(Action item) The answer must be every line of the data that holds the word "avatar".

- - - - - - -

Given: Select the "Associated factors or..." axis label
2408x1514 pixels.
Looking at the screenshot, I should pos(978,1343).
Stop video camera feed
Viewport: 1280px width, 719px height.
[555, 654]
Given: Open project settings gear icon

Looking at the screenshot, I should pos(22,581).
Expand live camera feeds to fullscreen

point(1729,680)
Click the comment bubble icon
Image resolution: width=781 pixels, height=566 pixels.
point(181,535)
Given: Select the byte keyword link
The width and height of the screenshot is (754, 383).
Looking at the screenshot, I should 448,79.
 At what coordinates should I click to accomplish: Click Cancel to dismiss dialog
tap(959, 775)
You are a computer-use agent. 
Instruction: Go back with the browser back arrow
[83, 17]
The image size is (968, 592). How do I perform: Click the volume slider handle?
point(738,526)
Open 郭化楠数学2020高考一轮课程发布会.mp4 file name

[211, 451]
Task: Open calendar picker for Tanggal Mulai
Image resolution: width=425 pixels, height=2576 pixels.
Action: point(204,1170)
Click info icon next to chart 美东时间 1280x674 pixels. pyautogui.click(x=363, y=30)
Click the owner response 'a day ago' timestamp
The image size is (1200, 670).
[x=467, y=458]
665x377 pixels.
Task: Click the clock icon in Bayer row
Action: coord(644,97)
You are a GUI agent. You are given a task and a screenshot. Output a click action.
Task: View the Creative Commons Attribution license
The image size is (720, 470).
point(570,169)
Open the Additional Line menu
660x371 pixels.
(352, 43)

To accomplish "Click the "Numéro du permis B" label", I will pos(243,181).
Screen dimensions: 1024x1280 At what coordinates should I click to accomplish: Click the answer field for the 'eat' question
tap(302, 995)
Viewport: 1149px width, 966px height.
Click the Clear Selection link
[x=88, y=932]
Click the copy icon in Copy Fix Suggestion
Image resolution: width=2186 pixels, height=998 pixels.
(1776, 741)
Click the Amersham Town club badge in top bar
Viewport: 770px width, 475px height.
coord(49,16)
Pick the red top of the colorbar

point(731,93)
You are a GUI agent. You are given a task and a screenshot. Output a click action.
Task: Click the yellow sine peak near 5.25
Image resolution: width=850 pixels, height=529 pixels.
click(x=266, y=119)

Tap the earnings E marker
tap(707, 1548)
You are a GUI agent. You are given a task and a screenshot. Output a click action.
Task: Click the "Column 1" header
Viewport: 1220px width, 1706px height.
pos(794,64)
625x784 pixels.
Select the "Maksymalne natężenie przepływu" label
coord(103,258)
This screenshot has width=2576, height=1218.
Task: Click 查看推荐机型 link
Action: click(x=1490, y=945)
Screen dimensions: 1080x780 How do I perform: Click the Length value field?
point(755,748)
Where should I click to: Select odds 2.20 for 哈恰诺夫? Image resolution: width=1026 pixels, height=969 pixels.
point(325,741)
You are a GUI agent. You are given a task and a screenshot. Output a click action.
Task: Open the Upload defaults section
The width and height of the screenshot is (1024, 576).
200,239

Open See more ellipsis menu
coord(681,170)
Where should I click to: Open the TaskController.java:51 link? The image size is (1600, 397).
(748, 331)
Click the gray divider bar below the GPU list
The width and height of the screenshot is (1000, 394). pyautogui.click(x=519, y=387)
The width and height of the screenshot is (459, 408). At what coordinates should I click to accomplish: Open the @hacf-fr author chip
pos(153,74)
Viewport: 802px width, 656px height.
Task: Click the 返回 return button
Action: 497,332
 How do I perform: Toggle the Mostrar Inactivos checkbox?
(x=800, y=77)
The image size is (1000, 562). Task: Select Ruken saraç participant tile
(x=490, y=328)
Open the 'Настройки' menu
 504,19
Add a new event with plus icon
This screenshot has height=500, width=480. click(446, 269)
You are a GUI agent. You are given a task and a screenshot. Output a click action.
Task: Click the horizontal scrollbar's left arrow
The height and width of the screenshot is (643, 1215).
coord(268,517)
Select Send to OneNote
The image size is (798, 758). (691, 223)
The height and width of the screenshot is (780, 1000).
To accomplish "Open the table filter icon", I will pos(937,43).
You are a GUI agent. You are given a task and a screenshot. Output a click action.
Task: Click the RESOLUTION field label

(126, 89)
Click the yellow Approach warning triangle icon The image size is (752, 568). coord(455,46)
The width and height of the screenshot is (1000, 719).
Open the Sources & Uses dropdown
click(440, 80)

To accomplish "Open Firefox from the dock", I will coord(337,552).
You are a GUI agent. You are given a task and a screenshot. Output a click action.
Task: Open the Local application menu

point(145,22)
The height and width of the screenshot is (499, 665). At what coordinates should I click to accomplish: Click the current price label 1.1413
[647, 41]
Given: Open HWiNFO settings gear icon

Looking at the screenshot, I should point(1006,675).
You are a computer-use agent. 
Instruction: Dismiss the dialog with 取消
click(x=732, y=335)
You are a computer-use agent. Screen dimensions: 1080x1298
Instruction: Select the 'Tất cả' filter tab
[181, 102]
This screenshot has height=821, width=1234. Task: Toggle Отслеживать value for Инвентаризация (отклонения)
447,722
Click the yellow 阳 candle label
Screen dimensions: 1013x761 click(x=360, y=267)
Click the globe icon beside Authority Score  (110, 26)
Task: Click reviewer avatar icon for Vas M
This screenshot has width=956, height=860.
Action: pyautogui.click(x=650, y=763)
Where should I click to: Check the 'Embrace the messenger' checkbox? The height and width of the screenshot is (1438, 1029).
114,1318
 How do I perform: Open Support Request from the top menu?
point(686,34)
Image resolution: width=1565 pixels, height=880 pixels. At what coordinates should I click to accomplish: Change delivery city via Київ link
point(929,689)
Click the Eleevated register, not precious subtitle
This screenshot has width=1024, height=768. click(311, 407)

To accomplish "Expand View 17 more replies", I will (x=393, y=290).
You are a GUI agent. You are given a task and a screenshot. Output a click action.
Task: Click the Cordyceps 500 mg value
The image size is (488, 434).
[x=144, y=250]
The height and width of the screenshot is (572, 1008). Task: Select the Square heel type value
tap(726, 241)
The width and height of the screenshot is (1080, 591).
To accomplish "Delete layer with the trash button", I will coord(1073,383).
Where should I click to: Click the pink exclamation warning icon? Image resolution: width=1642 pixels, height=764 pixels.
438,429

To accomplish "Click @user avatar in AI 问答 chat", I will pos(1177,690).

- - - - - - -

(Response to the task)
Task: Click reviewer avatar icon for Vas M
To accomplish "Click @user avatar in AI 问答 chat", I will pos(1177,690).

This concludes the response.